Which of the following statements is correct?
A
A triangle has two right angles.
B
All the angles of a triangle are more than $$60^\circ $$
C
An exterior angle of a triangle is always greater than the opposite interior angles.
D
All the angles of a triangle are less than $$60^\circ $$

Answer

**step1** Understanding the Problem

The problem asks us to identify the correct statement about the properties of a triangle from the given options. We need to evaluate each statement to determine its truthfulness based on geometric principles of triangles.

**step2** Recalling Properties of Triangle Angles

We need to recall fundamental properties of angles in a triangle:
1. The sum of the three interior angles of any triangle is always $$180^\circ$$.
2. An exterior angle of a triangle is formed by extending one side of the triangle.
3. An exterior angle and its adjacent interior angle (the one next to it on the straight line) together sum up to $$180^\circ$$ because they form a straight line.
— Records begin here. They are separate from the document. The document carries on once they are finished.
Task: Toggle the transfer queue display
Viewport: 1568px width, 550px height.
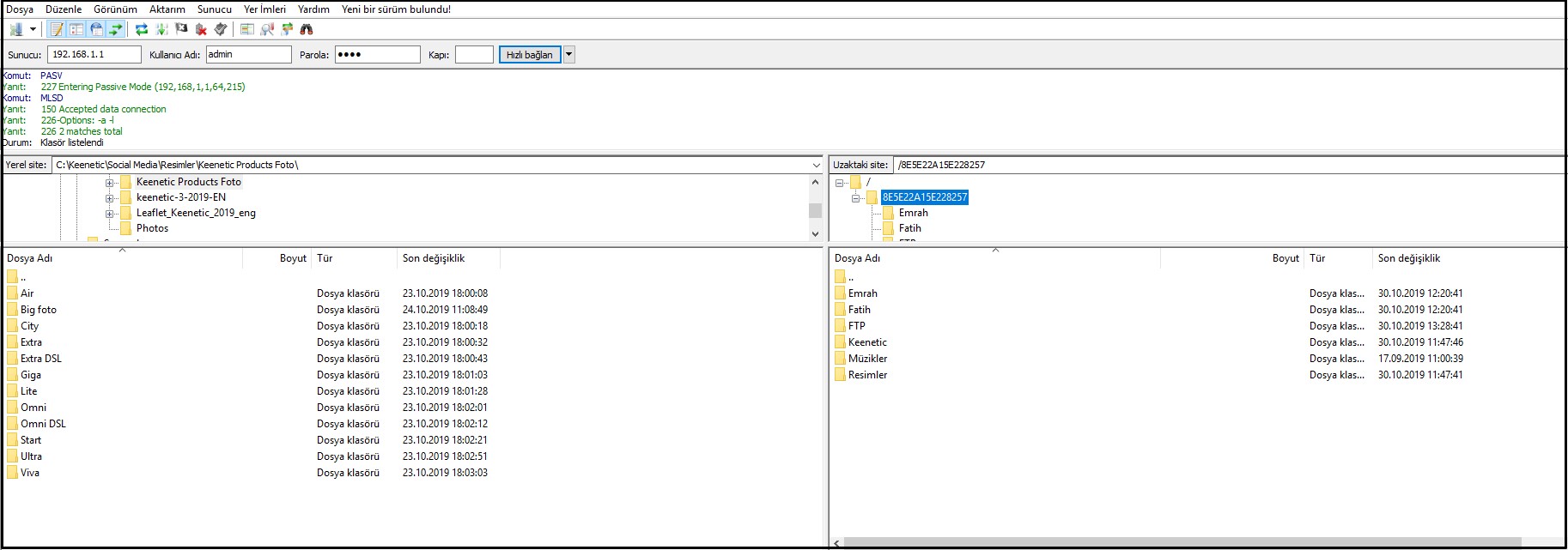Action: [x=116, y=29]
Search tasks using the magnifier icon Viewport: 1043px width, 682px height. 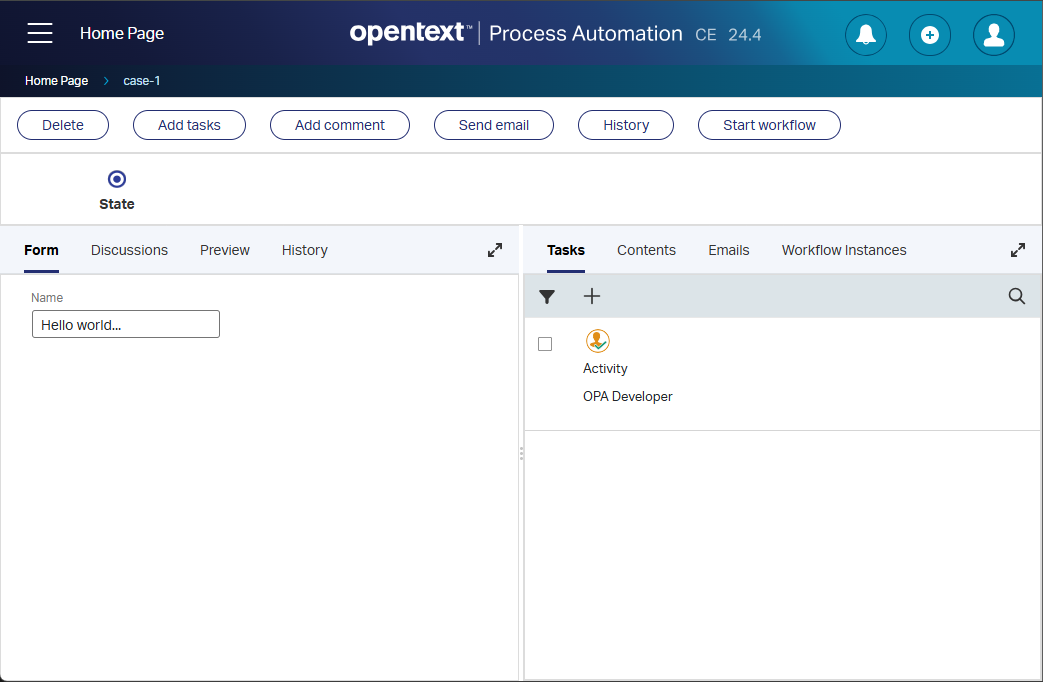coord(1017,296)
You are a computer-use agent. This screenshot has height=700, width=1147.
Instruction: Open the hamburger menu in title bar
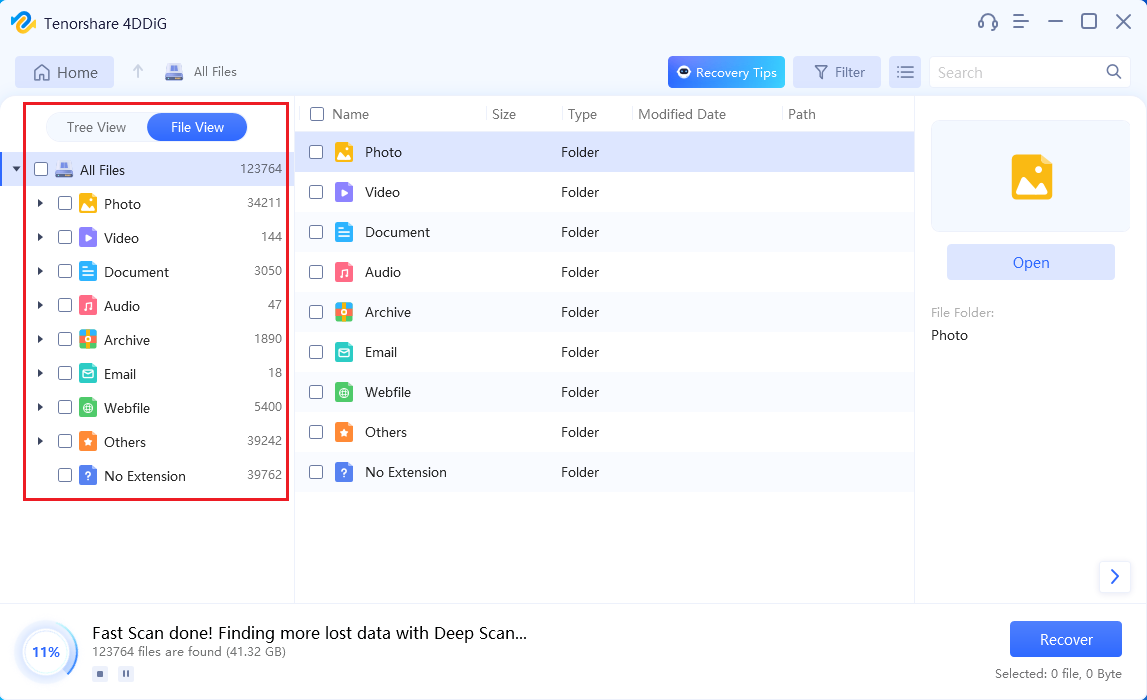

**step3** Evaluating Option A: A triangle has two right angles

A right angle measures $$90^\circ$$. If a triangle has two right angles, their sum would be $$90^\circ + 90^\circ = 180^\circ$$. Since the sum of all three angles in a triangle must be $$180^\circ$$, the third angle would have to be $$0^\circ$$ ($$180^\circ - 180^\circ = 0^\circ$$). An angle of $$0^\circ$$ cannot exist in a triangle. Therefore, a triangle cannot have two right angles. Statement A is incorrect.

**step4** Evaluating Option B: All the angles of a triangle are more than $$60^\circ$$

If all three angles of a triangle were more than $$60^\circ$$ (for example, $$61^\circ, 61^\circ, 61^\circ$$), their sum would be greater than $$60^\circ + 60^\circ + 60^\circ = 180^\circ$$. However, the sum of the angles in a triangle must be exactly $$180^\circ$$. A sum greater than $$180^\circ$$ is not possible for a triangle. For example, an equilateral triangle has all angles equal to $$60^\circ$$, not more than $$60^\circ$$. Therefore, statement B is incorrect.

**step5** Evaluating Option D: All the angles of a triangle are less than $$60^\circ$$

If all three angles of a triangle were less than $$60^\circ$$ (for example, $$59^\circ, 59^\circ, 59^\circ$$), their sum would be less than $$60^\circ + 60^\circ + 60^\circ = 180^\circ$$. However, the sum of the angles in a triangle must be exactly $$180^\circ$$. A sum less than $$180^\circ$$ is not possible for a triangle. For example, an equilateral triangle has all angles equal to $$60^\circ$$, not less than $$60^\circ$$. Therefore, statement D is incorrect.

**step6** Evaluating Option C: An exterior angle of a triangle is always greater than the opposite interior angles

Let the three interior angles of a triangle be Angle 1, Angle 2, and Angle 3. We know that Angle 1 + Angle 2 + Angle 3 = $$180^\circ$$.
Let's consider an exterior angle, say Exterior Angle E, which is adjacent to Interior Angle 3. This means that Exterior Angle E and Interior Angle 3 form a straight line, so Exterior Angle E + Interior Angle 3 = $$180^\circ$$.
Since both sums equal $$180^\circ$$, we can say:
Angle 1 + Angle 2 + Angle 3 = Exterior Angle E + Angle 3.
If we remove Angle 3 from both sides of this comparison, we find that:
Angle 1 + Angle 2 = Exterior Angle E.
The "opposite interior angles" to Exterior Angle E are Angle 1 and Angle 2.
Since Angle 1 and Angle 2 are actual angles in a triangle, they must be greater than $$0^\circ$$.
If Exterior Angle E is the sum of Angle 1 and Angle 2, then Exterior Angle E must be larger than Angle 1 alone, and Exterior Angle E must be larger than Angle 2 alone.
Therefore, an exterior angle of a triangle is always greater than each of the two opposite interior angles. Statement C is correct.